You can show a (metric) space is not discrete by producing a sequence that converges to a point that doesn't appear in the sequence.

This relies on the fact that a sequence in a discrete space is convergent if and only if it is eventually constant.

The example for $\mathbb{Q}$ is the sequence $1/n$.

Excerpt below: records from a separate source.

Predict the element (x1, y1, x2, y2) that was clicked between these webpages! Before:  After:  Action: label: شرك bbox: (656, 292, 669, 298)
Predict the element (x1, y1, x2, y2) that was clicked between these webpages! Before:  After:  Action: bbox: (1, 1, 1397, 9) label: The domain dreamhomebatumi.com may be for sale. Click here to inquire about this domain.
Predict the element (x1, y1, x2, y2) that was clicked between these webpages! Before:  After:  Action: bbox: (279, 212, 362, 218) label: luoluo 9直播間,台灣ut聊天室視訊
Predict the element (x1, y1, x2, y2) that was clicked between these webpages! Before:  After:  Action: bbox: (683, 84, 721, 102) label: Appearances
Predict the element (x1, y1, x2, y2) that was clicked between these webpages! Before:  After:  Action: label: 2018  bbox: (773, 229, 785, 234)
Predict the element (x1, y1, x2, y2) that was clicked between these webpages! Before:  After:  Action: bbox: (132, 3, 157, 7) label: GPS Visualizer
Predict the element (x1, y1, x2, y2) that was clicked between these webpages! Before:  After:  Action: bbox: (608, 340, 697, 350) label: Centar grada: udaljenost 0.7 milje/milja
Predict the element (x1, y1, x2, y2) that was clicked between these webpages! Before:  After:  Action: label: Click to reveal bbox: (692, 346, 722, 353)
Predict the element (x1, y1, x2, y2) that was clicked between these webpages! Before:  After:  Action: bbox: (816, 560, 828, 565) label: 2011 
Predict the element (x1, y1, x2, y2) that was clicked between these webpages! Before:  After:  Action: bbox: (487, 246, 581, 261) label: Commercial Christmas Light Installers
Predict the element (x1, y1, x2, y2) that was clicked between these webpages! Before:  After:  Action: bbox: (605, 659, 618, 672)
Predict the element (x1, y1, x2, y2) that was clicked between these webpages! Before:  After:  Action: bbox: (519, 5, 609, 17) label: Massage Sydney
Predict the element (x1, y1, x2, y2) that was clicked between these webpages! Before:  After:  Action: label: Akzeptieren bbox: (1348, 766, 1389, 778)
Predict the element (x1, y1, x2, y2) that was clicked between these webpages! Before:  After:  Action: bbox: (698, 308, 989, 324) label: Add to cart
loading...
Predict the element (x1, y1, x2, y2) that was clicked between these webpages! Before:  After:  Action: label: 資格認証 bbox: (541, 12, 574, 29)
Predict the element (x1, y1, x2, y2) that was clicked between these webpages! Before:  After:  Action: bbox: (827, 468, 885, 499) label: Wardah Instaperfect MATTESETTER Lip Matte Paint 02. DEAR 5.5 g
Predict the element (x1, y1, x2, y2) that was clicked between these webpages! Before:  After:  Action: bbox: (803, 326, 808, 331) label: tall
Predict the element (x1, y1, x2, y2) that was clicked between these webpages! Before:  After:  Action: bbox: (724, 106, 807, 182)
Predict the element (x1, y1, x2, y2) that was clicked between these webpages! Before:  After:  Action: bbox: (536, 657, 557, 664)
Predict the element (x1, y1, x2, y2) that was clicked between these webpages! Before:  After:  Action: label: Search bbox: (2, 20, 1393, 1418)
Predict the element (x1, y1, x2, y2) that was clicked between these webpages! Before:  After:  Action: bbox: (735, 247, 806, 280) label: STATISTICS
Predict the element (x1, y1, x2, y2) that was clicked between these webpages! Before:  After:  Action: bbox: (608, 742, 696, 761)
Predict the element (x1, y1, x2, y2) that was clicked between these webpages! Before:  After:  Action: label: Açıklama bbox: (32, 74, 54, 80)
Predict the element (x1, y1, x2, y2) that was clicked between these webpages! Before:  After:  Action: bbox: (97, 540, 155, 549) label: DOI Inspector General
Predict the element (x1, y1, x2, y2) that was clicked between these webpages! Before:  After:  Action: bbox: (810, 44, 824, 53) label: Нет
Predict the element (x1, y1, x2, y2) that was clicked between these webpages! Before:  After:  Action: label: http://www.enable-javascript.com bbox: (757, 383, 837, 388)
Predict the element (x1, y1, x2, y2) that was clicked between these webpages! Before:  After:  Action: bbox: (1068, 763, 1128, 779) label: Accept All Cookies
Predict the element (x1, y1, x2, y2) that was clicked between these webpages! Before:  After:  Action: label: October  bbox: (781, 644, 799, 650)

$\mathbb{Q}$ is definitely not discrete in $\mathbb{R}$. Suppose that we have some open set $O$ of the reals such that $O \cap \mathbb{Q} = \{q\}$ for some $q \in \mathbb{Q}$ (which should exist if $\{q\}$ were open). Then as $q \in O$ we have some open interval $(q-t, q+t) \subseteq O$. Between any two distinct reals lies a rational number (and an irrational number too), so we have some $q' \in \mathbb{Q}$ with $q < q' < q+t$. But then this $q' \in O \cap \mathbb{Q}$ too, so this set cannot be equal to just $\{q\}$, contradiction. No singleton is thus open in the subspace topology on $\mathbb{Q}$, every point of $\mathbb{Q}$ is a limit point of $\mathbb{Q}$. The same holds for the irrationals $\mathbb{P}$ in the subspace topology.

Besides the classical $\mathbb{N}$ and $\mathbb{Z}$ which are discrete we have $A = \{\frac{1}{n}: n=1,2,\ldots \}$ as a discrete subspace (although $0$ is a limit point of $A$ so $A$ is not closed, no point of $A$ itself is a limit point of $A$). In any metric space all finite subspaces are discrete.